Marathonläufer im Schmuckkästchen: Akku & App
Beim Thema Ausdauer lässt Sony die Muskeln spielen. Eine reine Laufzeit von 10 Stunden am Stück ist für Open-Ears ein hervorragender Wert und bringt Euch locker durch den Tag. Das Ladecase selbst ist winzig, erinnert optisch an eine kleine Schmuckschatulle und verschwindet problemlos in jeder Hosentasche. Besonders beeindruckend ist die Schnellladefunktion. Nur 10 Minuten am USB-C-Kabel reichen aus, um fast 5 Stunden zusätzliche Wiedergabezeit herauszuholen.

Die dazugehörige „Sony Sound Connect“-App ist gewohnt umfangreich. Hier könnt Ihr nicht nur die Akkustände im Auge behalten, sondern auch mit dem Equalizer experimentieren. Wer mit dem Standard-Klang unzufrieden ist, kann über die Presets oder eigene Einstellungen noch einiges an Spritzigkeit aus den Treibern herausholen. Dazu könnt ihr zwischen drei Hörmodi wählen: „Standard“, „Sprachverstärkung“ und „Reduzierung Klangverlust“.
Fazit zu den LinkBuds Clip
Sony beweist Mut zum Design und liefert Euch eine echte Alternative zum normalen In-Ear. Die LinkBuds Clip sind die derzeit wohl komfortabelste Lösung, wenn Ihr das Druckgefühl von Silikonstöpseln im Gehörgang hasst. Durch das federleichte Clip-Konzept und die Gummipolster, sitzen sie so sicher und druckfrei, dass Ihr sie im Alltag schlichtweg vergesst. Wer beim Joggen oder im Büro seine Umwelt ungefiltert wahrnehmen will, bekommt hier ein super Werkzeug.

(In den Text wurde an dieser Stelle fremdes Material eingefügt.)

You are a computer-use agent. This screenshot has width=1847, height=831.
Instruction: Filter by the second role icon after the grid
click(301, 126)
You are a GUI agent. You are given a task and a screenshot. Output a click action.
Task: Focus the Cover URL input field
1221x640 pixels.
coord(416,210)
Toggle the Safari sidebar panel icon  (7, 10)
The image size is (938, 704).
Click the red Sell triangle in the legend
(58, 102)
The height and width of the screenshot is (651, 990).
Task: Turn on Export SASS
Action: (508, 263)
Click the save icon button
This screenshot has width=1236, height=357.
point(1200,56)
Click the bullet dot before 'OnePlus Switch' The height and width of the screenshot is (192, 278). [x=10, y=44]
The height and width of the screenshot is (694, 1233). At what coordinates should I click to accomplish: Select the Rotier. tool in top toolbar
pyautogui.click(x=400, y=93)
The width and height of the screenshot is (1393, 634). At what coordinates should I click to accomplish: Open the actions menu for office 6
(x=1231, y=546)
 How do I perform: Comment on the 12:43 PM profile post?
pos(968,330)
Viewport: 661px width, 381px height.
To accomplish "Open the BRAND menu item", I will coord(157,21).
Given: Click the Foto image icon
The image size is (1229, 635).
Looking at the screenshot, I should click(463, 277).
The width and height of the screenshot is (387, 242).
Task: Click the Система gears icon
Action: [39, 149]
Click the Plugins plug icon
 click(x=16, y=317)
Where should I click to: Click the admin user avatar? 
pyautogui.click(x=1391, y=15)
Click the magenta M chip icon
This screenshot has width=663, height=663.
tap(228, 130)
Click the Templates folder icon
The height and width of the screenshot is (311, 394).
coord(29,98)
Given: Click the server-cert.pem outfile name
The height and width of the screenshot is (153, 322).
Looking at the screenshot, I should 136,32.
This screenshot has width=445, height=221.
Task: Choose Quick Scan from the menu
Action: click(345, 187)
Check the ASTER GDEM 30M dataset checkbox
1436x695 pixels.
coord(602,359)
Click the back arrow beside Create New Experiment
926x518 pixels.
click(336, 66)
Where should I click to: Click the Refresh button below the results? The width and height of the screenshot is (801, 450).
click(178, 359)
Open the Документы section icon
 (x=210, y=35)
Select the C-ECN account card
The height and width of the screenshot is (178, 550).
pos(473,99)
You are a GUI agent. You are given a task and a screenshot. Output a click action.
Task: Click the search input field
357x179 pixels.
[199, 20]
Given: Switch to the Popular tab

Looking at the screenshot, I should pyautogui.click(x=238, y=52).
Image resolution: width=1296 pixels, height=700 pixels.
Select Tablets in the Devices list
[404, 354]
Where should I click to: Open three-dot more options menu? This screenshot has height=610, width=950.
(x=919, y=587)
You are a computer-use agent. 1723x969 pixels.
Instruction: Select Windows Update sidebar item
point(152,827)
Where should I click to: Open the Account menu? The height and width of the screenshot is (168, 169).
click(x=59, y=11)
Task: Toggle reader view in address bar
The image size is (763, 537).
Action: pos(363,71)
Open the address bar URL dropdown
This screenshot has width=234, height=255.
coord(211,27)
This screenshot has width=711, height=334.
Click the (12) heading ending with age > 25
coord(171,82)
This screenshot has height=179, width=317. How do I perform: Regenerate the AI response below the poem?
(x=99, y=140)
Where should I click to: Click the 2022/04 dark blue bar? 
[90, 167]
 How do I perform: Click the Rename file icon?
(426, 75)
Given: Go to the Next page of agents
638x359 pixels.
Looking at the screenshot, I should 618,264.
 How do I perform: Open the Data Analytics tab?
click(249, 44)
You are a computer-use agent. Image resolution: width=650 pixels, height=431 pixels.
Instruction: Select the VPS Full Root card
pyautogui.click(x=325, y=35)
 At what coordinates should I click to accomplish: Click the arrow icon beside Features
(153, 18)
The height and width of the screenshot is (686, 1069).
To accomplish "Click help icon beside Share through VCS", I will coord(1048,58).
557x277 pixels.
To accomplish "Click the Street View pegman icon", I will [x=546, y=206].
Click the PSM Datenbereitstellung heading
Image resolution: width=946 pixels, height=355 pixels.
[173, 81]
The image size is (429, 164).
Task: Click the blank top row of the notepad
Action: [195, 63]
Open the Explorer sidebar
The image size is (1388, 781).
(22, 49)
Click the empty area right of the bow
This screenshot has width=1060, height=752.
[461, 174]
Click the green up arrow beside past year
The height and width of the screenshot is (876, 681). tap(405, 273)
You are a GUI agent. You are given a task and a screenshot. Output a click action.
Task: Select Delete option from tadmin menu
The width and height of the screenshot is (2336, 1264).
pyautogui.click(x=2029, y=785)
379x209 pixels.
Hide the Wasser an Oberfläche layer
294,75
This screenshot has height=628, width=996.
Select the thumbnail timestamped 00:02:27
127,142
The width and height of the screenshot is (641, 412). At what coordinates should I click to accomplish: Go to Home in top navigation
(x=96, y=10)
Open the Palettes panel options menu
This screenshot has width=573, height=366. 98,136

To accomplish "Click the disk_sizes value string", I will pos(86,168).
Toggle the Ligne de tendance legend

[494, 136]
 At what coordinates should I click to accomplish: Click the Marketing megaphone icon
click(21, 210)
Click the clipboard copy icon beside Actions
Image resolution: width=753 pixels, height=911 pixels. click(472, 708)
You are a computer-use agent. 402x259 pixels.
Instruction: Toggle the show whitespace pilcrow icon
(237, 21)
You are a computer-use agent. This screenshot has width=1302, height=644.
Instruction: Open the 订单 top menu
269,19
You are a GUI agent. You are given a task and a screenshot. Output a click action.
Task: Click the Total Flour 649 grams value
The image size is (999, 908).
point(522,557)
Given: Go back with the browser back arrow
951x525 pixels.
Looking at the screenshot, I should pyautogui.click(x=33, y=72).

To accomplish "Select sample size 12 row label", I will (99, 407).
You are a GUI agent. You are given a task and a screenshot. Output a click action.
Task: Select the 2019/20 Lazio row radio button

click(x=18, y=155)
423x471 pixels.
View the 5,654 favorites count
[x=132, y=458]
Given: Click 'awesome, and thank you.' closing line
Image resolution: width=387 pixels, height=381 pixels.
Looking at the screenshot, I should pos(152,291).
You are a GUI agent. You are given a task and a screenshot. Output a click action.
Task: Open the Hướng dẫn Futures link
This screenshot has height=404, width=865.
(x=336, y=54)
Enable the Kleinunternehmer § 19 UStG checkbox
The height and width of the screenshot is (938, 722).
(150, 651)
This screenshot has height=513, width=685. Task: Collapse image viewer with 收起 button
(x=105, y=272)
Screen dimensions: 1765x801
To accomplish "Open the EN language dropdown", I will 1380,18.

Klanglich müsst Ihr jedoch wissen, worauf Ihr Euch einlasst. Für Podcasts und Musik sind sie top, aber bauartbedingt fehlt es den offenen Treibern an echtem Tiefbass-Wumms. Auch die Steuerung am Bügel ist zwar eine gute Idee, reagiert in der Praxis aber gelegentlich zickig.

Unterm Strich sind die LinkBuds Clip ein innovatives Spezialwerkzeug. Wenn Euch maximaler Tragekomfort und 10 Stunden Akkulaufzeit wichtiger sind als wummernde Bässe, solltet Ihr Euch die Clips genauer ansehen. Die Sony LinkBuds Clip sind für 199 Euro erhältlich.